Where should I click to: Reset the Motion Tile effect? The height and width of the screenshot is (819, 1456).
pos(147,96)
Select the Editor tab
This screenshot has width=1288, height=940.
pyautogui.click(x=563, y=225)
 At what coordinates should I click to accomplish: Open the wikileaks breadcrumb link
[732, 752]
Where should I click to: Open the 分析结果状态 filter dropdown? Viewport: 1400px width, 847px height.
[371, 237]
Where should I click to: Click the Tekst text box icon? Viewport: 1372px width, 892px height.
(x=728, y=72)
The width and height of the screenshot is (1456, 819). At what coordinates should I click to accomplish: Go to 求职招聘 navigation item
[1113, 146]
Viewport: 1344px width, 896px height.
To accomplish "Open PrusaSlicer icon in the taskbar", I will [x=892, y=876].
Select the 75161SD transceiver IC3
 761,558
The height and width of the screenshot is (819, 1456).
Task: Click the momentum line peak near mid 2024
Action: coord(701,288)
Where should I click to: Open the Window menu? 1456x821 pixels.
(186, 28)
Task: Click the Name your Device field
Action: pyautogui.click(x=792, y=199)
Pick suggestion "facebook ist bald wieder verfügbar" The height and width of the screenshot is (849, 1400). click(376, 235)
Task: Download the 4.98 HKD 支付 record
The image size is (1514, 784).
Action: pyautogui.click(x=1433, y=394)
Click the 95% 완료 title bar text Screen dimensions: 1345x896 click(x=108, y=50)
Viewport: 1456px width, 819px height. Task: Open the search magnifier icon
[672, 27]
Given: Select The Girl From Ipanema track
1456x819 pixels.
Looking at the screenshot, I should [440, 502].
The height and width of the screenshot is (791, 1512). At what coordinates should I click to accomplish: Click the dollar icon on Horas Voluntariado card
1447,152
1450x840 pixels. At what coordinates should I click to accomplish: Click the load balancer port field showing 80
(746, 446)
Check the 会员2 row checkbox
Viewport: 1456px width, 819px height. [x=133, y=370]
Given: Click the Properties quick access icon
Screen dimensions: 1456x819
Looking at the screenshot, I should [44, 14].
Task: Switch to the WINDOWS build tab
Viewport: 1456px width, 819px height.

•••••

TASK DIRECTIONS ▸ Only lines with the word "Given" go in the answer. Take them all from the entries above.

TASK ANSWER ▸
Given: Select The Girl From Ipanema track
Given: Click the Properties quick access icon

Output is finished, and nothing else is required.